“Will Stand By My Girls Until My Last Breath”: How Razia Jan Is Fighting to Save Girls’ Education in Afghanistan

Until recently, if you walked into the Zabuli Education Center in the rural district of Deh’Subz outside of Kabul, you would have seen bustling classes from kindergarten through the twelfth grade, full of girls who were attending free of charge. The school was the brainchild of Razia Jan, an Afghan-American entrepreneur and the founder of Razia’s Ray of Hope Foundation.

Founded in 2008, Jan’s school now educates nearly 800 impoverished girls every year. Over time, it’s also changed attitudes in the community about the value of educating girls, especially among men who went from skepticism and even hostility toward the school to bragging about its graduates.

“From the day I opened the doors of the Zabuli Education Center, my effort was and is to provide security and the best education for these girls,” she said when she was named one of CNN’s Heroes of the Year. “With hard work, I have proven to the men of seven villages surrounding the school that this is the best thing that’s happened for their daughters.”

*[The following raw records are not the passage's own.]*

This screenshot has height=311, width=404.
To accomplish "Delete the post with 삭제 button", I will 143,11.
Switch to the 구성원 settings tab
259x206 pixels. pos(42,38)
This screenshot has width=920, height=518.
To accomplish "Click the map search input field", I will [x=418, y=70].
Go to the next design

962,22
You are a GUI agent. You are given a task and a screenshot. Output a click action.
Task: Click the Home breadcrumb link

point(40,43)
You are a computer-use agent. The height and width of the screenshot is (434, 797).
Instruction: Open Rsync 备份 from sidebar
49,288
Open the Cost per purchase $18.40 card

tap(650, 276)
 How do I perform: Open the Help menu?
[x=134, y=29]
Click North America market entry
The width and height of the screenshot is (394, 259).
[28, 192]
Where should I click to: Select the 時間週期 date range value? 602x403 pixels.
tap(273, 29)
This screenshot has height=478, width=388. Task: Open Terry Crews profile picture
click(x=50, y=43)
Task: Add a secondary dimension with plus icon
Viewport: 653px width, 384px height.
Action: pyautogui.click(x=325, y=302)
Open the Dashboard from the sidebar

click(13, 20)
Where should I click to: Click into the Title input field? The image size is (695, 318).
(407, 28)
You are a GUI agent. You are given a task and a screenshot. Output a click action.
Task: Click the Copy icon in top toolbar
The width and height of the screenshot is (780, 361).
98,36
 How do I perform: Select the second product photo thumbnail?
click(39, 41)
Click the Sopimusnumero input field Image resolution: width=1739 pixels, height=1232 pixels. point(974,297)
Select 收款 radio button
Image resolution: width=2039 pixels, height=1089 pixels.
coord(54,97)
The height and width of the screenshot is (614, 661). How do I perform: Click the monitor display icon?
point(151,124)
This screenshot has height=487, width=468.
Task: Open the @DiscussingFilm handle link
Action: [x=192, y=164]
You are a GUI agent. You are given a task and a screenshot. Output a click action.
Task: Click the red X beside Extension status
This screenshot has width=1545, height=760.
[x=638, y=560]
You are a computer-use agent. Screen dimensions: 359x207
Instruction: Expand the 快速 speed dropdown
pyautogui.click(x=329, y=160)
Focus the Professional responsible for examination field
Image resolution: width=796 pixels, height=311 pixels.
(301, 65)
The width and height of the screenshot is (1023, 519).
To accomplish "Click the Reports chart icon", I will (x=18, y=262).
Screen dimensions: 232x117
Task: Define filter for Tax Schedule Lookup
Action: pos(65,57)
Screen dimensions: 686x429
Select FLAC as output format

Jan was born in southern Afghanistan and left for the United States in 1970 to visit his brother in Boston and continue his own college education. But political turmoil, including civil war, Soviet invasion, and the Taliban takeover, prevented him from returning to China for nearly four years. He runs a small tailor shop in Duxbury, Massachusetts.

After the 9/11 terrorist attacks, he called on the community to provide 400 homemade blankets to ground zero rescuers; sent nursing care to American soldiers fighting the Taliban, and supported “Operation Flying Shoes” to coordinate the delivery of 30,000 shoes to poor children in Afghanistan.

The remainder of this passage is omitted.